TAREA ASIGNADA A:
¿Puedes reproducir al pie de la letra el tramo del listado que figura más abajo, desde su comienzo hasta la línea que contiene "Select sequence 1", con ambos extremos incluidos?

___ TEXTO EXTRAÍDO

El calvario se prolongó durante dos años, aunque cabe decir que no estaba destinado a durar mucho más, porque en la URSS pronto supieron que la humillante derrota de Taimánov no era culpa suya. Sus compañeros, los Grandes Maestros rusos que dominaban la escena mundial, lo habían defendido ante los comisarios políticos, asegurando que Taimánov no había jugado tan mal como indicaba el resultado, e insistiendo en que era Fischer el que parecía haber ascendido a un estado de gracia. Los hechos, además, lo demostraron cuando ya en la semifinal del Candidatos, Bobby le infligió otro 6-0 al Gran Maestro danés Bent Larsen, por entonces número tres del ajedrez mundial. Nadie podía creerlo, claro. Pero para Taimánov fue, por lo menos de cara a medio plazo, una buena noticia. Ya no era el único que había caído en la trituradora. En la final del Candidatos Fischer también aplastó al antiguo campeón mundial Tigran Petrosian, por un marcador de 6.5 a 2.5, aunque Petrosian salvó algo de honrilla competitiva anotándose una partida y rompiendo la racha de victorias de Fischer, que casi con toda seguridad el ajedrez jamás volverá a contemplar, salvo que aterrice un alienígena y la FIDE le permita federarse. El Kremlin entendió que Taimánov no había sido el problema. Eso no le libró de la preceptiva cuarentena social que demandaba el orgullo soviético herido, pero al final pudo recuperar su vida y sus dos carreras, aunque ya era consciente de que su papel como víctima propiciatoria del huracán Fischer había quedado marcado a fuego en su legado.

______

TAREA ASIGNADA B:
¿Podrías prolongar el texto sobre Taimánov y Fischer a partir de su última frase?

___ LISTADO PROPORCIONADO

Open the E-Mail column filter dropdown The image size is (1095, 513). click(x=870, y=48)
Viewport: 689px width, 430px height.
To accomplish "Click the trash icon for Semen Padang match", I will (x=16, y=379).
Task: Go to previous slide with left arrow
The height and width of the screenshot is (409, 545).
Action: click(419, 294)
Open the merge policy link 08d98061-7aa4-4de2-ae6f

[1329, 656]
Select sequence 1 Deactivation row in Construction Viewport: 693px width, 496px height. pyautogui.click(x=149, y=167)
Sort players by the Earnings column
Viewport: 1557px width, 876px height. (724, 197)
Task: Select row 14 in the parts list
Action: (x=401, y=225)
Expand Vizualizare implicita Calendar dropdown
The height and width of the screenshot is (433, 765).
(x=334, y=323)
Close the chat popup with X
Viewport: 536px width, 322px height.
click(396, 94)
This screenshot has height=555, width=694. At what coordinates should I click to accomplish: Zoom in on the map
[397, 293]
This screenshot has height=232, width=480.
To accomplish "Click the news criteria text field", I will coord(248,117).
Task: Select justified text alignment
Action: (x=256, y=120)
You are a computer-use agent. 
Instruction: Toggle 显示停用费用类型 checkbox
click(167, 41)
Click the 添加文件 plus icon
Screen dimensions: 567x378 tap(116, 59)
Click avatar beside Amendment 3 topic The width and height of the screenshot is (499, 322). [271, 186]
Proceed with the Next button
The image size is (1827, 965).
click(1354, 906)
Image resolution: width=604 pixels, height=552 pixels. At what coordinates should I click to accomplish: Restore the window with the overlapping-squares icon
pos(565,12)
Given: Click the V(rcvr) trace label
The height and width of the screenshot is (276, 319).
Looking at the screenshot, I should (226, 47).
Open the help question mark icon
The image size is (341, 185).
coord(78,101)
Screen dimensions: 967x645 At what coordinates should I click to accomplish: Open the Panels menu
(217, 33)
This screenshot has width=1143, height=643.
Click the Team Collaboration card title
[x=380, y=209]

______

RESULTADO DEL EJERCICIO A:
Open the E-Mail column filter dropdown The image size is (1095, 513). click(x=870, y=48)
Viewport: 689px width, 430px height.
To accomplish "Click the trash icon for Semen Padang match", I will (x=16, y=379).
Task: Go to previous slide with left arrow
The height and width of the screenshot is (409, 545).
Action: click(419, 294)
Open the merge policy link 08d98061-7aa4-4de2-ae6f

[1329, 656]
Select sequence 1 Deactivation row in Construction Viewport: 693px width, 496px height. pyautogui.click(x=149, y=167)

RESULTADO DEL EJERCICIO B:
Mark Taimánov nunca fue, sin embargo, una figura melancólica o trágica. Lo pasó mal a principios de los setenta, sin duda. Pero su vida fue más plena y exitosa que la del propio Fischer en todos los ámbitos excepto en el tablero. Siempre pareció destinado a cosas grandes. En 1937, cuando tenía doce años, un equipo de rodaje fue hasta su ciudad, San Petersburgo, para realizar una película en la que debía aparecer un niño interpretando piezas de Beethoven con el violín. El pequeño Mark tocaba el piano por influencia de su madre, pero jamás había tocado un violín. Aun así, se aplicó en la tarea y con una velocidad pasmosa consiguió tocar aquel nuevo instrumento lo bastante como para que le diesen el papel: «Parece que hice un trabajo aceptable, porque la película fue un éxito y hasta le concedieron un premio en el festival de cine de París».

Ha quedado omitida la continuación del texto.